A Poet's Novel
By PHILLIP LOPATE
Among those who cherish his tender, translucent, humane
poetry, Charles Reznikoff is a venerated figure, a role model of integrity and
sustained excellence. During most of his lifetime (1894-1976), he had been so
underrated and neglected that he developed a kind of stoical, resigned shell,
going his own way. In person (I saw him on numerous occasions before he died),
Reznikoff gave off an obliging, almost meekly humble impression, but there was
a stubborn will underneath; his dedication to his art was unshakeable. You can
see it from his correspondence, that remarkable, moving record in Selected Letters of Charles Reznikoff,
1917-1976 (Black Sparrow Press, 1997). If publishers would not accept his
poetry manuscripts, he would print them himself. He also had that grain of
selfishness that all writers need, however annoying to their loved ones. Though
his wife Marie yearned for years to quit her high school teaching job, Charles,
the most devoted, uxorious of husbands, nevertheless would not become a
go-getter. He refused to practice law, though he had a degree.

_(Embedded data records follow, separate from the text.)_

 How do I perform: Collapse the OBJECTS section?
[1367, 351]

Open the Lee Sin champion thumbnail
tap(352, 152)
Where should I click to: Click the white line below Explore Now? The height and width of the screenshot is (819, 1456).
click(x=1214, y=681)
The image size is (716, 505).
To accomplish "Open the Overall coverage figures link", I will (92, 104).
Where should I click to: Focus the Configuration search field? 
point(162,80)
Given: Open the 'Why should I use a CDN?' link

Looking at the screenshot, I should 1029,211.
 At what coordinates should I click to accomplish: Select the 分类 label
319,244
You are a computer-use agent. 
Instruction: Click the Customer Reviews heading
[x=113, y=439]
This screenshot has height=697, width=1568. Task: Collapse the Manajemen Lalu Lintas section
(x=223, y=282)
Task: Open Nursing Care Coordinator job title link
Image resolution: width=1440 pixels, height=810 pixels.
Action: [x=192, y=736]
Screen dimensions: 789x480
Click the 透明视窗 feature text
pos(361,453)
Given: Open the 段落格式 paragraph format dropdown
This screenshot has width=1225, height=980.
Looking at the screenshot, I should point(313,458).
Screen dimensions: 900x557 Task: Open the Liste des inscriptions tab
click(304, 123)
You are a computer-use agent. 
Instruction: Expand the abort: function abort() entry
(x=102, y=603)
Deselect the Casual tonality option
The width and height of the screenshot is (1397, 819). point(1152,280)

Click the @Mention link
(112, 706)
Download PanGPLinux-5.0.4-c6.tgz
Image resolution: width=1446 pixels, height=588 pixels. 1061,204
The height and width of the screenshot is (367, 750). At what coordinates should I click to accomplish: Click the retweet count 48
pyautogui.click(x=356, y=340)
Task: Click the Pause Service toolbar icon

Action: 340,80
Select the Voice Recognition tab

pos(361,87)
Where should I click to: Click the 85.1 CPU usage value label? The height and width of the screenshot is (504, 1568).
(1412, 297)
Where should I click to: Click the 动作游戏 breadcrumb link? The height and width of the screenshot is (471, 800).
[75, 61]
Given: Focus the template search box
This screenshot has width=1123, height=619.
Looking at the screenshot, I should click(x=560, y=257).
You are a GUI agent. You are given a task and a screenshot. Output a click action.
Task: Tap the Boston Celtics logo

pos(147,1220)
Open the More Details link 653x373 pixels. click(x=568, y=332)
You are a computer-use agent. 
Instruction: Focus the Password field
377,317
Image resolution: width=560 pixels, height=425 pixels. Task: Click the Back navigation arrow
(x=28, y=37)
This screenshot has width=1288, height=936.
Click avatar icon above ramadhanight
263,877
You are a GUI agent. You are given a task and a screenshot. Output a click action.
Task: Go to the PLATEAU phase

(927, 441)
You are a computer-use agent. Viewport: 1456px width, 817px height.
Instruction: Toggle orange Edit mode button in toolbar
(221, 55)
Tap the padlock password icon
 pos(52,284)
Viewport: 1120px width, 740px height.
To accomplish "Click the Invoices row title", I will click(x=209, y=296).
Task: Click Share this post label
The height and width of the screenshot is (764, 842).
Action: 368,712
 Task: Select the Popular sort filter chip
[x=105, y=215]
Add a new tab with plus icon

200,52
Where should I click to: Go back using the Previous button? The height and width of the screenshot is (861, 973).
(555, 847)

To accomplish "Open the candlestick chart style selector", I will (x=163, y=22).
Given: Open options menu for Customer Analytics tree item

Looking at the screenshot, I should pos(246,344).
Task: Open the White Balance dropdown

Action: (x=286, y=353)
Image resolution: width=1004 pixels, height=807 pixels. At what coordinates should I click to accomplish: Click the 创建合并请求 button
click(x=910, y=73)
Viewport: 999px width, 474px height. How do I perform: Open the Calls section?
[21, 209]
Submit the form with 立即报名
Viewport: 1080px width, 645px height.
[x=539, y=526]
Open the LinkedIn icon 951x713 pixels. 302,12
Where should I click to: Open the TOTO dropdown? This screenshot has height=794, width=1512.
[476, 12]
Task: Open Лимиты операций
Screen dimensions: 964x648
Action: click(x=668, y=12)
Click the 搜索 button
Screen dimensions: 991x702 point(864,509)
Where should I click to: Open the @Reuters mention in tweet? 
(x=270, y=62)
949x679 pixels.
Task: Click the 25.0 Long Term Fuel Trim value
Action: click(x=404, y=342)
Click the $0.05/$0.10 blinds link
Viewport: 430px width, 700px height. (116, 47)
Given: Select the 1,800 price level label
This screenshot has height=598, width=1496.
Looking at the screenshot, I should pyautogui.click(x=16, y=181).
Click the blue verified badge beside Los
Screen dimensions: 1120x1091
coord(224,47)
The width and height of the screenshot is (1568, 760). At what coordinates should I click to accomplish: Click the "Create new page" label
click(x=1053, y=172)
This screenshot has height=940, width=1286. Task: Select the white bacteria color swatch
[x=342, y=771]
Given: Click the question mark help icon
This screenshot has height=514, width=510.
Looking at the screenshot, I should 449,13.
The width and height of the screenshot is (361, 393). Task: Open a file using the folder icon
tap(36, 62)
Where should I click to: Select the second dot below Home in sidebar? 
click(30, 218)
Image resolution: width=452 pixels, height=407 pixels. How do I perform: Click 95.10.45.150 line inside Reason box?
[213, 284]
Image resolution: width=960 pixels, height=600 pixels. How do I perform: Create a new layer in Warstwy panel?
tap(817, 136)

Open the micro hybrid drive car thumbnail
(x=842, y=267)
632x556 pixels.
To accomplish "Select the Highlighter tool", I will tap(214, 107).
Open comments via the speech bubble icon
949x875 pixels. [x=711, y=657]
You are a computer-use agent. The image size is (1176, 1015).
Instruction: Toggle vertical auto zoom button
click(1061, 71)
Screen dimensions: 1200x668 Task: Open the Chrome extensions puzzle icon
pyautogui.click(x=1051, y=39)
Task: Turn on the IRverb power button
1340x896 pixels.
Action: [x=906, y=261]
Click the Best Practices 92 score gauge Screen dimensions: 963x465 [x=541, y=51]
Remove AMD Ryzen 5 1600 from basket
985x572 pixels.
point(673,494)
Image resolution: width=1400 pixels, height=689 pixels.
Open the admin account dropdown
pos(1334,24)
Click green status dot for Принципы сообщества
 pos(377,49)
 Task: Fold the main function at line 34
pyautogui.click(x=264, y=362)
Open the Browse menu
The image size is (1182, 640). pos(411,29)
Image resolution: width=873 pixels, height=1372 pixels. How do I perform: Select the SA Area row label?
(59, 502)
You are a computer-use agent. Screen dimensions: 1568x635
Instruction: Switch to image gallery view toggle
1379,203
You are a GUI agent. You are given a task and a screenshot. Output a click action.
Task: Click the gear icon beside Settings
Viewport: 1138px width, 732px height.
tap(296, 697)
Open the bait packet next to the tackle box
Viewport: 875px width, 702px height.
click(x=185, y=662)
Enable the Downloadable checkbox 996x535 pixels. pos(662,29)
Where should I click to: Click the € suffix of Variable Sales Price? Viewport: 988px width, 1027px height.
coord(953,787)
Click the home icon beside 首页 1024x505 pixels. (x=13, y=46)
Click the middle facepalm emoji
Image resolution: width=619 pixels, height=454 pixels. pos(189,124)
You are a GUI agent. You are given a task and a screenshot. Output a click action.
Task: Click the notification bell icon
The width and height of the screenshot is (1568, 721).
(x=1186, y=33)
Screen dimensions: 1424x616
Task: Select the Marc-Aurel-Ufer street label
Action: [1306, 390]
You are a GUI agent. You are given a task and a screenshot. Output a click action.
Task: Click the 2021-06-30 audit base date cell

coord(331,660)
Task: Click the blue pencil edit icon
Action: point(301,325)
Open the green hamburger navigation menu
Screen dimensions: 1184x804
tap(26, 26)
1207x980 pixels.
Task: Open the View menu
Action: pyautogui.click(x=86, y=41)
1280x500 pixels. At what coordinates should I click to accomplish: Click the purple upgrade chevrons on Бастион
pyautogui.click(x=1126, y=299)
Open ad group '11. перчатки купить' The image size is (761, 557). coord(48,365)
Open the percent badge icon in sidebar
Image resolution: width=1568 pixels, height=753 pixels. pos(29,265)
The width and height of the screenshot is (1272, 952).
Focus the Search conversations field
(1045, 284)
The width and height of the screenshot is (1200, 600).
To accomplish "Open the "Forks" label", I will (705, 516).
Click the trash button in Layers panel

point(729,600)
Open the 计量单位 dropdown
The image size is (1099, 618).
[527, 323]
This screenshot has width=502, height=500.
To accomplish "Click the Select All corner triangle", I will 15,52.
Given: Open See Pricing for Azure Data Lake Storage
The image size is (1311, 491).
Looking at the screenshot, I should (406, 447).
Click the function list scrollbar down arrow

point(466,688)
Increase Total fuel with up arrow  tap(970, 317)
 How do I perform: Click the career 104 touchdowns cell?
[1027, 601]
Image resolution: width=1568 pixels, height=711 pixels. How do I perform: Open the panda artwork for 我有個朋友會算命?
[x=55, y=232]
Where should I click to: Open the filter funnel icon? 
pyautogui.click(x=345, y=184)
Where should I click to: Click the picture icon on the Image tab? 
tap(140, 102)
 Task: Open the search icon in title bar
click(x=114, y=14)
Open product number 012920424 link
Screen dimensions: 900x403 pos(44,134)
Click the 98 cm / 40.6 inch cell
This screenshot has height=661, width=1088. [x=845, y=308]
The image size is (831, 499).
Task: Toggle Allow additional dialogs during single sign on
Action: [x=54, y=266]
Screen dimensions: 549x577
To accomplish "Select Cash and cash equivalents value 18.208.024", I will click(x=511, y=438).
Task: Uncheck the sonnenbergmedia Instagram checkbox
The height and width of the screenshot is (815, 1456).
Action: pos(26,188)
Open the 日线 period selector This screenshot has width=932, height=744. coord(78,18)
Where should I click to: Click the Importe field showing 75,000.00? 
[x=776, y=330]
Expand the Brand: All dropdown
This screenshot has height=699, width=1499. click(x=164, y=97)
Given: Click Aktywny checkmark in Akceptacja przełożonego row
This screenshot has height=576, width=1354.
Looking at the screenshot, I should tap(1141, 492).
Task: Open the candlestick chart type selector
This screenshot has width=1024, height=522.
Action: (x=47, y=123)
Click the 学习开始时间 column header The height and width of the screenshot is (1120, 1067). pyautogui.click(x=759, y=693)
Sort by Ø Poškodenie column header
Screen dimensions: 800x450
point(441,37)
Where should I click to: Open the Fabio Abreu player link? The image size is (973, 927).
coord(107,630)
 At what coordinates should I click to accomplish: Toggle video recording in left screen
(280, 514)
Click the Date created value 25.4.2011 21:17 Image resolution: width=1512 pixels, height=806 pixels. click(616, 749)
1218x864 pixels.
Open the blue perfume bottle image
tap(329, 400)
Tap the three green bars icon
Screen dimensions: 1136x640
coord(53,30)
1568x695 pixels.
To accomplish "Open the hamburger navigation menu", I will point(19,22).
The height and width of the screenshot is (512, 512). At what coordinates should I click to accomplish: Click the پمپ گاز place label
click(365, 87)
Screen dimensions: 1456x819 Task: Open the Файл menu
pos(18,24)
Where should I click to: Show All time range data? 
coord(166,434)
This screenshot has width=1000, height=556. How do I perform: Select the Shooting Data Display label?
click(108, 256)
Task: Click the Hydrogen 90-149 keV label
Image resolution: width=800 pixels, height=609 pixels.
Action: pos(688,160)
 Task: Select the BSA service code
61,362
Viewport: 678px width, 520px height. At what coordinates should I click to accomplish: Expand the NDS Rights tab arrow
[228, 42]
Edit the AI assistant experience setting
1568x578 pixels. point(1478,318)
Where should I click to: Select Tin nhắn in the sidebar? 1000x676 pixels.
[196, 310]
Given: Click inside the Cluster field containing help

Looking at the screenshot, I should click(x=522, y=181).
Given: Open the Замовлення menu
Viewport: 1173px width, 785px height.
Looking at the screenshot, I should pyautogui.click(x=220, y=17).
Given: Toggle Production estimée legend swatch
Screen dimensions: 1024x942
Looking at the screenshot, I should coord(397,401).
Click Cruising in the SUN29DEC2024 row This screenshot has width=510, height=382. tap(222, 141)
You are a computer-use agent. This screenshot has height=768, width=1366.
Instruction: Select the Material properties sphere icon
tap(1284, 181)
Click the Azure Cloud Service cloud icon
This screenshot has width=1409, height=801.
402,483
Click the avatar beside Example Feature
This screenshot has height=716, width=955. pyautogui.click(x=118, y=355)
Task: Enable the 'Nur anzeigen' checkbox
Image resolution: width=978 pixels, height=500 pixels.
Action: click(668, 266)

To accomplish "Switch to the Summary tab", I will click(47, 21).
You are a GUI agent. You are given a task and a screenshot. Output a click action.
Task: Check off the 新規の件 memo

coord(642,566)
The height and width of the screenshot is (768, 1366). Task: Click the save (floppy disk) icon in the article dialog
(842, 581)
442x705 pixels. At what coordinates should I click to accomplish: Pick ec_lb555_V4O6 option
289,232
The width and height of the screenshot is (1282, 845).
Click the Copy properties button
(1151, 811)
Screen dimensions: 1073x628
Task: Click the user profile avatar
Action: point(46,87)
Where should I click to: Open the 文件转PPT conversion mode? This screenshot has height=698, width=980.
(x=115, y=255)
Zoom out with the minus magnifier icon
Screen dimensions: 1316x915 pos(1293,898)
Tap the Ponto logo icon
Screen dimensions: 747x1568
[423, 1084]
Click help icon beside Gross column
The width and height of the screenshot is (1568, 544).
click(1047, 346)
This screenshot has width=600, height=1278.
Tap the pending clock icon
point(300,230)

Instead, he held
down jobs that would afford him the mental freedom to pursue poetry and
fiction: he wrote tedious legal definitions for textbooks, sold hats, and, ill-suited
as he was temperamentally to service the Hollywood dream factory, polished
screenplays for his boyhood friend, producer Albert Lewin.
Towards the end of his life, he was taken up by the younger members of the New
York School of poetry and the descendents of the Objectivists, and treated
reverently by them, like a fragile, priceless grandparent, a last link to the
pioneers of the 20s and 30s. Reznikoff, glad for the appreciation, did not know
quite what to make of it, just as he had been puzzled decades earlier when
championed by Louis Zukofsky (whose abstruse criticism he could barely
decipher) as a sort of instinctual Objectivist poet. The problem with that
annexation was that Reznikoff was no primitive: he was extremely intelligent,
rigorous, and, in his own non-showy way, committed to an ambitiously austere
aesthetic program of his own.
Thematically, his work showed a lively, unsentimental sympathy for those
underdogs in the urban sweepstakes: the laborer, the beggar, the immigrant, the
storeowner trying to eke out a living. Stylistically, he hewed to the diction
of ordinary American speech, carving his material into tight, haiku-like images
and wry vignettes that could best convey the often comical sufferings,
struggles, contradictions, and consolations of the everyday human beings he
observed, including himself. He also went to sources such as legal documents
(for his long two-part prose poem Testimony),
historical records (for the book-length poem Holocaust) and Biblical stories (King David) for his often unsparing, sometimes gruesomely
realistic, verses.
His poetry, immensely appealing as it is, lacks only one
quality that has so far kept it from being fully embraced by the academic
literary establishment: “difficulty.” There is nothing remotely arcane about it
that would require professional interpretation; it speaks for itself… or so it
would at first appear. I would argue, however, that Reznikoff’s work is very
sophisticated and requires a good deal of unpacking, precisely because it seems
so simple and straightforward. If true for the poetry, then how much more so
for the fiction.
Reznikoff wrote two novels: the first, the one you have in your hand, was
published in 1930, just as the Great Depression was getting under way. One
associates this writer with the Depression, partly because of the grey air of
diminished expectations and pinched circumstances that seem to unify his
characters, though their chronic money troubles had predated the 1929 stock
market crash and would outlive the postwar boom years. Actually, 1930 was a
highpoint for Reznikoff: he had won the hand of the lovely Marie Syrkin and
convinced her to divorce her second husband, and he had finished his first
novel, which the respected firm of Charles Boni agreed to publish.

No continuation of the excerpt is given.